INSTRUCTIONS TO FOLLOW:
Print all of the data below line for line, changing nothing.

MATERIAL FOR THIS EXERCISE:
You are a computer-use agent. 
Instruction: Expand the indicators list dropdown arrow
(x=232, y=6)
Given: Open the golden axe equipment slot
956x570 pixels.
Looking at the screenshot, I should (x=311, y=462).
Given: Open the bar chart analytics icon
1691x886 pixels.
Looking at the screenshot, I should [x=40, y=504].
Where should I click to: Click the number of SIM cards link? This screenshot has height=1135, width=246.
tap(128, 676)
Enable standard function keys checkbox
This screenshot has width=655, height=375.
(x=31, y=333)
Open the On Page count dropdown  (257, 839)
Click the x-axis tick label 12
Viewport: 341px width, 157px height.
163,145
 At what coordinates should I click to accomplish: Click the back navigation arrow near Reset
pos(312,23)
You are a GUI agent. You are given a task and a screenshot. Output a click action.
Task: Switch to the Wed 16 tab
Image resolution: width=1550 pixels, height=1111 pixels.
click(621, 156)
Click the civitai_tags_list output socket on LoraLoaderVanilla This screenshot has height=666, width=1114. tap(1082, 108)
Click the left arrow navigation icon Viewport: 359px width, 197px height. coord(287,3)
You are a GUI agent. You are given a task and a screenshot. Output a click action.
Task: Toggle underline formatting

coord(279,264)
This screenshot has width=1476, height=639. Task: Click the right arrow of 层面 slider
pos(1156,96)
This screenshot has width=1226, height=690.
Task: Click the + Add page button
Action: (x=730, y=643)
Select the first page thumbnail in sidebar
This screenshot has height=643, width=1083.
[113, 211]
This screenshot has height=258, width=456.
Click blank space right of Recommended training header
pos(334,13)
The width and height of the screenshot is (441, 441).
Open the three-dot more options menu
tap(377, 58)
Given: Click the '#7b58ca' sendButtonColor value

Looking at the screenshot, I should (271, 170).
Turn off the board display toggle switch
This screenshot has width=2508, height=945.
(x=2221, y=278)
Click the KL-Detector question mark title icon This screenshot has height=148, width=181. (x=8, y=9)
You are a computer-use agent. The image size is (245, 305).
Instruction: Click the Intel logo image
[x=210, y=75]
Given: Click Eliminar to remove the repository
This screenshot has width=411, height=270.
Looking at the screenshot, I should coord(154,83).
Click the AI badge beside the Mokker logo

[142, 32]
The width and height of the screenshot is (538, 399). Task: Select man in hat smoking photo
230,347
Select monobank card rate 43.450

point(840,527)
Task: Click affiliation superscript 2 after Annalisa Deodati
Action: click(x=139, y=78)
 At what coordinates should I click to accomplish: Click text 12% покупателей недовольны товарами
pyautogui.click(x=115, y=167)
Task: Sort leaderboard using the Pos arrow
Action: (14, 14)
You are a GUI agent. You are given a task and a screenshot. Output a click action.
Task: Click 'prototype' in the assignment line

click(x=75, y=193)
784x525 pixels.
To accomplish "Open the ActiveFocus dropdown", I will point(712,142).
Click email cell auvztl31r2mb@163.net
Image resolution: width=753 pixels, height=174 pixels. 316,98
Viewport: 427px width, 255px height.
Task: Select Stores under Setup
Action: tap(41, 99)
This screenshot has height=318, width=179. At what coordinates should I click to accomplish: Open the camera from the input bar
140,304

EXERCISE RESULT:
You are a computer-use agent. 
Instruction: Expand the indicators list dropdown arrow
(x=232, y=6)
Given: Open the golden axe equipment slot
956x570 pixels.
Looking at the screenshot, I should (x=311, y=462).
Given: Open the bar chart analytics icon
1691x886 pixels.
Looking at the screenshot, I should [x=40, y=504].
Where should I click to: Click the number of SIM cards link? This screenshot has height=1135, width=246.
tap(128, 676)
Enable standard function keys checkbox
This screenshot has width=655, height=375.
(x=31, y=333)
Open the On Page count dropdown  (257, 839)
Click the x-axis tick label 12
Viewport: 341px width, 157px height.
163,145
 At what coordinates should I click to accomplish: Click the back navigation arrow near Reset
pos(312,23)
You are a GUI agent. You are given a task and a screenshot. Output a click action.
Task: Switch to the Wed 16 tab
Image resolution: width=1550 pixels, height=1111 pixels.
click(621, 156)
Click the civitai_tags_list output socket on LoraLoaderVanilla This screenshot has height=666, width=1114. tap(1082, 108)
Click the left arrow navigation icon Viewport: 359px width, 197px height. coord(287,3)
You are a GUI agent. You are given a task and a screenshot. Output a click action.
Task: Toggle underline formatting

coord(279,264)
This screenshot has width=1476, height=639. Task: Click the right arrow of 层面 slider
pos(1156,96)
This screenshot has width=1226, height=690.
Task: Click the + Add page button
Action: (x=730, y=643)
Select the first page thumbnail in sidebar
This screenshot has height=643, width=1083.
[113, 211]
This screenshot has height=258, width=456.
Click blank space right of Recommended training header
pos(334,13)
The width and height of the screenshot is (441, 441).
Open the three-dot more options menu
tap(377, 58)
Given: Click the '#7b58ca' sendButtonColor value

Looking at the screenshot, I should (271, 170).
Turn off the board display toggle switch
This screenshot has width=2508, height=945.
(x=2221, y=278)
Click the KL-Detector question mark title icon This screenshot has height=148, width=181. (x=8, y=9)
You are a computer-use agent. The image size is (245, 305).
Instruction: Click the Intel logo image
[x=210, y=75]
Given: Click Eliminar to remove the repository
This screenshot has width=411, height=270.
Looking at the screenshot, I should coord(154,83).
Click the AI badge beside the Mokker logo

[142, 32]
The width and height of the screenshot is (538, 399). Task: Select man in hat smoking photo
230,347
Select monobank card rate 43.450

point(840,527)
Task: Click affiliation superscript 2 after Annalisa Deodati
Action: click(x=139, y=78)
 At what coordinates should I click to accomplish: Click text 12% покупателей недовольны товарами
pyautogui.click(x=115, y=167)
Task: Sort leaderboard using the Pos arrow
Action: (14, 14)
You are a GUI agent. You are given a task and a screenshot. Output a click action.
Task: Click 'prototype' in the assignment line

click(x=75, y=193)
784x525 pixels.
To accomplish "Open the ActiveFocus dropdown", I will point(712,142).
Click email cell auvztl31r2mb@163.net
Image resolution: width=753 pixels, height=174 pixels. 316,98
Viewport: 427px width, 255px height.
Task: Select Stores under Setup
Action: tap(41, 99)
This screenshot has height=318, width=179. At what coordinates should I click to accomplish: Open the camera from the input bar
140,304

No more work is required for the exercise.